平民への謝罪は本来、高位の貴族としてはいかなる場合も行うことはない、とされている。
たとえ貴族側に過失があったとしても、貴族が平民に行うのは、良くても功績を労うと言った表現になる。
悪ければ、何らかの理由をつけて、平民が処罰されることとなる。
公爵令嬢ルクレツィアではなく、冒険者ルーシーとして村を訪れていた彼女は自ら謝罪を行うことに何の抵抗も持たなかった。
ただ、淑女教育のため、屋敷に通っていた夫人が見たらなんというかしら。と言う考えが頭の隅を過った程度だ。
「うん、いいよ。許してあげる」
あっさりと。拍子抜けするくらい簡単に、リナルドは頷いた。
雪に照り返された陽光のように、淡い金髪がさらりと風に流れる。
少し長い前髪から覗く瞳は、先ほど湖が見せた緑青色。少年の気質を示すかのように、きらきらと輝いていた。
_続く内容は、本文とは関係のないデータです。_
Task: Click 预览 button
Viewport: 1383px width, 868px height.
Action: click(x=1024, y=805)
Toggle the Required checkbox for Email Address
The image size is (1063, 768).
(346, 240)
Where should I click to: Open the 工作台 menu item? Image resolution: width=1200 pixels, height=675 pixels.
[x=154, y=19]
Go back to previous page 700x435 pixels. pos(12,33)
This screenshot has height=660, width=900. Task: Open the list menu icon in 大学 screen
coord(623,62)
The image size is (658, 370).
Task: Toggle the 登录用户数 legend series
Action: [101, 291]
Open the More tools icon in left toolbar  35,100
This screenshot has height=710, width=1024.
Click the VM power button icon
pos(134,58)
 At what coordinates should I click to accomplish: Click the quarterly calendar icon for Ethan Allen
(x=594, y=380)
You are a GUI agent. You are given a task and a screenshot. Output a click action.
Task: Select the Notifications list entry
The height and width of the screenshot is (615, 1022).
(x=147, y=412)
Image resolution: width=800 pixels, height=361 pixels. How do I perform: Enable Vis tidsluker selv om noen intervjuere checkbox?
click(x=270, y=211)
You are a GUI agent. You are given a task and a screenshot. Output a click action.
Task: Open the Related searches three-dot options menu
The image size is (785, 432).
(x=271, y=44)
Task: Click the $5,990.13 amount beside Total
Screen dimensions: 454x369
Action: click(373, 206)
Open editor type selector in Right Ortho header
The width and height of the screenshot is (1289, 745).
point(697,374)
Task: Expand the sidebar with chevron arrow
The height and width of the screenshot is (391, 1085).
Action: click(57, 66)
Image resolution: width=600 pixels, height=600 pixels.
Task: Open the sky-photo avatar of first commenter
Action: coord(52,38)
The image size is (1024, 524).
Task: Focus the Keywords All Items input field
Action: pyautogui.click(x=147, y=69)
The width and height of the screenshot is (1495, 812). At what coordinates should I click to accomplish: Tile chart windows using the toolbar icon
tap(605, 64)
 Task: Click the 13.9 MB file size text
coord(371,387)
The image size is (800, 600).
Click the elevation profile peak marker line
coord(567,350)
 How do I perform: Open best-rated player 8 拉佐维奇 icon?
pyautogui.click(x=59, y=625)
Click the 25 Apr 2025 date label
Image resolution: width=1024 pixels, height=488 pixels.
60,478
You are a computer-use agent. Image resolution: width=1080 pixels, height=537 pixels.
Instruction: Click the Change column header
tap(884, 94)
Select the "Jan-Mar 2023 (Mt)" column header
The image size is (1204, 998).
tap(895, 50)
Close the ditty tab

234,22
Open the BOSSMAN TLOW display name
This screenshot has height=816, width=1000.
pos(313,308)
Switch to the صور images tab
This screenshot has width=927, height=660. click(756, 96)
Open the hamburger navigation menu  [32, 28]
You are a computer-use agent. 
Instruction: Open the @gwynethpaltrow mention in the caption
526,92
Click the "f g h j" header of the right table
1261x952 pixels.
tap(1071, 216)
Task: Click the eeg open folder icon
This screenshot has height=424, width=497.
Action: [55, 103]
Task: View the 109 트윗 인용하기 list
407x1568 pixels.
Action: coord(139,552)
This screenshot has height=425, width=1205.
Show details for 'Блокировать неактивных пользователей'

冷たい氷の山の民だが、その心根と風貌は雲間に覗く陽光を連想させる。
「ありがとうございます」
礼を言ったルクレツィアの顔は少し赤らんでいる。
初めての同世代。
気づけばこんな至近距離で笑いあうようになっていた。
それがとても不思議で、しかし、心が浮き立つのを感じる。
今なら、本で読んだあの台詞を言えるかもしれない。
「リナルド、お願いがあるのですが」
「どうしたの、いきなり」
「あの……ええと……わ、わたくしと、ともだ」
全身の筋肉が緊張し、頭に血が上って上手く呂律が回らない。
けれど、必死で言葉を紡ごうとするルクレツィア。
その言葉が終わる前に、湖が大きく揺れた。
乾いた木の枝が何本も折れたかのような異音の後、低く、唸る音が響く。
静かな氷の湖を震わせる、魔力の波動にルクレツィアは鳥肌が立った。
「――これは」
口を開くよりも早く、氷の地面が大きく揺らいだ。
ただでさえ滑る地面が大きくせりあがり、水柱が上がる。
降り注ぐ冷たい水や小さな氷塊から体を守るようにしゃがみながら、二人は水柱を見上げた。
「うわっ……えっ?」
水柱の合間から見えたのは、ぬるりとした表皮と円形の瞳を持った生物だった。
巨大な魚、あるいは蛇のようにも見えるそれは、雲を突き抜ける様にして宙に伸び上ると、風にあおられる青いリボンのように湖へと落下してくる。
ぐらつく氷の大地にしがみつき、ルクレツィアは緩やかに降りてくる巨大な生き物を見上げた。
その生き物は本の挿絵にあった、魚によく似ている気がした。
しかし、その大きさに、彼女の口から感心したような声が上がる。
「まあ、随分と大きなお魚ですのね」
「魚ッ!? あれはどう見ても化け物だよ! 早く逃げよう!」
ルクレツィアの手を引きながら、地面を転げる様に走るリナルド。
彼に引っ張られながら、彼女は小首を傾げた。
「そうなんですの? 魚とは水の中に生きる生き物で、ヒレやエラがあり、形もちょうどあのようなものかと……」
「あれが魚ならば、漁師はみんな英雄だ! ルーシー、頼むからもっと急いでよ!」
ほとんど悲鳴のようなリナルドの言葉をかみしめるように、彼女は復唱する。
「えいゆう……」
空を泳いでいた魚は重力によって湖へと引き寄せられ、二人のすぐそばまで迫っていた。
「――ならば、あれはわたくしの獲物です」
ルクレツィアはリナルドに引きずられながらも、足元へ転移魔法陣を即座に組み立て、起動する。
空間を一気に駆け抜けて、二人は湖の淵まで転移した。
「ええっ!? 今いったい何がっ」
灰色の異空間を見たかと思えば、湖の真ん中から一気に端まで到達。
すぐに転移したため、巨大生物が落ちてきた際の波にのまれずに済んだ。
転移魔術の存在自体を知らないリナルドにしてみれば、何が起こったのか、まるで理解できなかった。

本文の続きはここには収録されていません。